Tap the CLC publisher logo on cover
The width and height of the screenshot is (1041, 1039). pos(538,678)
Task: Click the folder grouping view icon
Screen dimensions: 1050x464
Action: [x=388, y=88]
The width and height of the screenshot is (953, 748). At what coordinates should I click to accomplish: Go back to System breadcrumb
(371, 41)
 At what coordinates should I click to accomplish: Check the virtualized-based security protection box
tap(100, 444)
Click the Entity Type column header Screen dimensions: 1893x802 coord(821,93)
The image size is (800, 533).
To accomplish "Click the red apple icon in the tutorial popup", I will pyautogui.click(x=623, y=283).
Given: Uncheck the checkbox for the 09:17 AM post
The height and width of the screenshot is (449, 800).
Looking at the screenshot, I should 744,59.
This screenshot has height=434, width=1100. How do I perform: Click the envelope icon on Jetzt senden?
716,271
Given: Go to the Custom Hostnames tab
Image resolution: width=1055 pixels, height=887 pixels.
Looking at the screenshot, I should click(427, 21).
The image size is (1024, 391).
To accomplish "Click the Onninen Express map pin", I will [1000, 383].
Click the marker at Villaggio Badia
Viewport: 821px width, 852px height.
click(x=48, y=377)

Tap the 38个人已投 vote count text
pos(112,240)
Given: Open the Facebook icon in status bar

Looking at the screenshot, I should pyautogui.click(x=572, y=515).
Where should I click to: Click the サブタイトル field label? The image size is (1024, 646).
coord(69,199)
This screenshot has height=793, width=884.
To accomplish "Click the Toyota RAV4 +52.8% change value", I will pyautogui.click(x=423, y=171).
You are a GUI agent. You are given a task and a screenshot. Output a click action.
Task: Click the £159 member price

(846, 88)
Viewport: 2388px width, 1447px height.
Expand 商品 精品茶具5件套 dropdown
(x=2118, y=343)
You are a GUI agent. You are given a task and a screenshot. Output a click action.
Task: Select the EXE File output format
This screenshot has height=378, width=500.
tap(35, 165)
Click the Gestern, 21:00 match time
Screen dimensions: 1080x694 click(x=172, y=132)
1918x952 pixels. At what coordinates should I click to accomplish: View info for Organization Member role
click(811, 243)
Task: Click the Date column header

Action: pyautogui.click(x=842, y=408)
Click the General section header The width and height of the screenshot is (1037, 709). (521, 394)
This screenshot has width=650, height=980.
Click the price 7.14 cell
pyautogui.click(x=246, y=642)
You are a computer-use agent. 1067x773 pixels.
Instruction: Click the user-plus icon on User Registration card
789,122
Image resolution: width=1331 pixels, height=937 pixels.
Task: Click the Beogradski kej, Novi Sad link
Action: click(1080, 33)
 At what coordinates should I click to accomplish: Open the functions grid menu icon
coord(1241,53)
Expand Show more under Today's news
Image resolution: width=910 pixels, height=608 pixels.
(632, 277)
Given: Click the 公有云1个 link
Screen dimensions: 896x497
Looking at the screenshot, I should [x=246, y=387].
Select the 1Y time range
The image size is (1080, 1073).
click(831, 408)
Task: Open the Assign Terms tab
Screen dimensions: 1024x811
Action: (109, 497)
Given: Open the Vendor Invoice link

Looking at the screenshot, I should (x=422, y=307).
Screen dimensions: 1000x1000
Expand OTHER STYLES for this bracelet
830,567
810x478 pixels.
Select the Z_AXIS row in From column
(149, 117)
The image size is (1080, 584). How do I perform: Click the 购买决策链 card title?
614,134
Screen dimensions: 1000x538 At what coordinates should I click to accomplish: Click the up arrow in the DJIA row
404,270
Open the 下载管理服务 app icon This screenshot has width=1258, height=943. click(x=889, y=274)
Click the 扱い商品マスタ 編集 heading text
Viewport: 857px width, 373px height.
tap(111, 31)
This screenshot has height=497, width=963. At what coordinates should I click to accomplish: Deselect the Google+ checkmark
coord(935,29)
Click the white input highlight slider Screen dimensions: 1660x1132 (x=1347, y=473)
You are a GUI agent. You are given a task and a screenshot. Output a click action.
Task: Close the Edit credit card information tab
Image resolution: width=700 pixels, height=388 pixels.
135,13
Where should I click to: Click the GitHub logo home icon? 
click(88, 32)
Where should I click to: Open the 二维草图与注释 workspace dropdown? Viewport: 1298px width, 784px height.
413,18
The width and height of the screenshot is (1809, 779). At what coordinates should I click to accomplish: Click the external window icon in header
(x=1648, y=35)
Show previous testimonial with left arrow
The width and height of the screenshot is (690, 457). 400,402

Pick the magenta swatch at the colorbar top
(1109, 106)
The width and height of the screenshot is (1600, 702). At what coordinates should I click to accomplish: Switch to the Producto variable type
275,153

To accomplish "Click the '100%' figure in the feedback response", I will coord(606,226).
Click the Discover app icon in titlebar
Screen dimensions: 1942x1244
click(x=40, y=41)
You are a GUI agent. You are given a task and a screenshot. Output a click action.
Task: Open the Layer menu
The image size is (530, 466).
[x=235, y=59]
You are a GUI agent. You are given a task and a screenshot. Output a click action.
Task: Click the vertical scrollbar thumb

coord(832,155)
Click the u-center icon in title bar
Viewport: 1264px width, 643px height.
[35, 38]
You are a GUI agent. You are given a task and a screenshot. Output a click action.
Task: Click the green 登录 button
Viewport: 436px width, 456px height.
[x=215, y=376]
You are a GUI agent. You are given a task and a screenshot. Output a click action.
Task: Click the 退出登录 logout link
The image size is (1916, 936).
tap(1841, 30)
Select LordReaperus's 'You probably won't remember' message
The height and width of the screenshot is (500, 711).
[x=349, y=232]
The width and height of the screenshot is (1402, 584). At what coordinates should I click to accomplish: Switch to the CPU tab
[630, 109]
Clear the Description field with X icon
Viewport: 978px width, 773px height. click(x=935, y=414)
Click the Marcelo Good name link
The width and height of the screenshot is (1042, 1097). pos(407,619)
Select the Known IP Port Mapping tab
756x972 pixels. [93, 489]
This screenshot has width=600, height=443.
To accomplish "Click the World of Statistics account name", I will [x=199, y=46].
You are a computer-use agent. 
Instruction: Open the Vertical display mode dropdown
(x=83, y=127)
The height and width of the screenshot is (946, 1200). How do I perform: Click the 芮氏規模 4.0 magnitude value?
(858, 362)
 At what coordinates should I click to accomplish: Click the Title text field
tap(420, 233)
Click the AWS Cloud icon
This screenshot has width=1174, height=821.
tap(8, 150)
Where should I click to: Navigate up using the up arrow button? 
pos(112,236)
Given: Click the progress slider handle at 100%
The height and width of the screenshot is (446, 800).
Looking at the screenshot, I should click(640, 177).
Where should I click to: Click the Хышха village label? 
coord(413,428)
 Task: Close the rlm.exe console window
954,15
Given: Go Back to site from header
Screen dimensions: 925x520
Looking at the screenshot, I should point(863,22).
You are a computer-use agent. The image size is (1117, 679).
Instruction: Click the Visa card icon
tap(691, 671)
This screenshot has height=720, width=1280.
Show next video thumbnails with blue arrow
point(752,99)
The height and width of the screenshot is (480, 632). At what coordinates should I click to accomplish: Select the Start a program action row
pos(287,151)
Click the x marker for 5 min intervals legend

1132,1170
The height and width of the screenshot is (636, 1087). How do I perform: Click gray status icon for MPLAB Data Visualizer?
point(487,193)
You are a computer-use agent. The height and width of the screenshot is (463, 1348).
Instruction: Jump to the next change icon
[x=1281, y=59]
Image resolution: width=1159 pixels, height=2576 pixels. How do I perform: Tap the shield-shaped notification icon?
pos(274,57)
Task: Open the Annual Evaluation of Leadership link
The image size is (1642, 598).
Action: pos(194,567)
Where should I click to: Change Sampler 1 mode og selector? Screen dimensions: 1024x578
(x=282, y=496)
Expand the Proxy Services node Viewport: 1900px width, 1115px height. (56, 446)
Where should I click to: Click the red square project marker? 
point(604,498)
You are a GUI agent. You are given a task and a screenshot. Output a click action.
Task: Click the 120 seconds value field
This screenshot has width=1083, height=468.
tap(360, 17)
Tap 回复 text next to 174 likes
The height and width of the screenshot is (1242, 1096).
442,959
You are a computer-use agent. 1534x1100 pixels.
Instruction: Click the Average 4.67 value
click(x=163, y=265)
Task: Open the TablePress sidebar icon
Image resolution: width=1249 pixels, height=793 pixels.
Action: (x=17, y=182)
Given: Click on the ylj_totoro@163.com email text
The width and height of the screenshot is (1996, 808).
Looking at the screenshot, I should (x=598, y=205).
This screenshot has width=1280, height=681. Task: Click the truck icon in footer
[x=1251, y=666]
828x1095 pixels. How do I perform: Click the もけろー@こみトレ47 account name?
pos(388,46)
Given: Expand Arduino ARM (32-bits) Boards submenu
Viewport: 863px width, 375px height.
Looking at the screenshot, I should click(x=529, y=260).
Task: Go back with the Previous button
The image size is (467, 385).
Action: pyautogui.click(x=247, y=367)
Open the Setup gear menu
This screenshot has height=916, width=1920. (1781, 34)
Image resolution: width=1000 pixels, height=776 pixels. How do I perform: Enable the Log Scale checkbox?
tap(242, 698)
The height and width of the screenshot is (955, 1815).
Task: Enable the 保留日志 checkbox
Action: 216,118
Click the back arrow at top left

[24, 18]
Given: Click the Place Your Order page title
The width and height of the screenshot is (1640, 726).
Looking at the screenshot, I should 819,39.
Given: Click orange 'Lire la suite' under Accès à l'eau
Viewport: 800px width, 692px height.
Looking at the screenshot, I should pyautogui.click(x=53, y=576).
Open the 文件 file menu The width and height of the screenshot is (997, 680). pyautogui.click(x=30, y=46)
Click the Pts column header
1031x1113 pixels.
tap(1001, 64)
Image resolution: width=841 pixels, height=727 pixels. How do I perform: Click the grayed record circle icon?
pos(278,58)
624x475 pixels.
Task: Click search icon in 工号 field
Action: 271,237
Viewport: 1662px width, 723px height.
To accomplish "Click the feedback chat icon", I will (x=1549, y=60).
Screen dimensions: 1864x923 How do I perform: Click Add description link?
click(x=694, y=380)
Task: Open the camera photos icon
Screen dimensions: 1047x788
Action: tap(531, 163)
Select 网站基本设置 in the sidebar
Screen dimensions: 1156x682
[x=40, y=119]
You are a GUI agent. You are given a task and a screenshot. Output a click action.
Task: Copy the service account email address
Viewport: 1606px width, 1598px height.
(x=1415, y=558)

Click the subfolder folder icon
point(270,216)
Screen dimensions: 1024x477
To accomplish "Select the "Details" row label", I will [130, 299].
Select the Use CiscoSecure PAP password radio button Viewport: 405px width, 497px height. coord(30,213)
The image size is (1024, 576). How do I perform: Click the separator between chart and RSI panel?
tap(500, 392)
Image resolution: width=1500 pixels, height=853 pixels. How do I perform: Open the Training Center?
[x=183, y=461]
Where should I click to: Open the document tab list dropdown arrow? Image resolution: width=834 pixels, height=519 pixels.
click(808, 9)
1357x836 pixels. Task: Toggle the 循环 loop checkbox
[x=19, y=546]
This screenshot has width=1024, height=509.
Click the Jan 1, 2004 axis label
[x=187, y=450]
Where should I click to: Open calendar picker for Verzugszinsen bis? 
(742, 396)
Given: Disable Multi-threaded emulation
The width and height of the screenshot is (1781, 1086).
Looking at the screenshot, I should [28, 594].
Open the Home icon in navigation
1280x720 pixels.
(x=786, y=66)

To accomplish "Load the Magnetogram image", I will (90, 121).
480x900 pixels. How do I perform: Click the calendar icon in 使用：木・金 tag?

....

▶ [Your goal]: Each line from the start of the records through the line holding "The image size is (800, 533)." must be returned exactly; nothing else belongs in the answer.

▶ [Output for this task]:
Tap the CLC publisher logo on cover
The width and height of the screenshot is (1041, 1039). pos(538,678)
Task: Click the folder grouping view icon
Screen dimensions: 1050x464
Action: [x=388, y=88]
The width and height of the screenshot is (953, 748). At what coordinates should I click to accomplish: Go back to System breadcrumb
(371, 41)
 At what coordinates should I click to accomplish: Check the virtualized-based security protection box
tap(100, 444)
Click the Entity Type column header Screen dimensions: 1893x802 coord(821,93)
The image size is (800, 533).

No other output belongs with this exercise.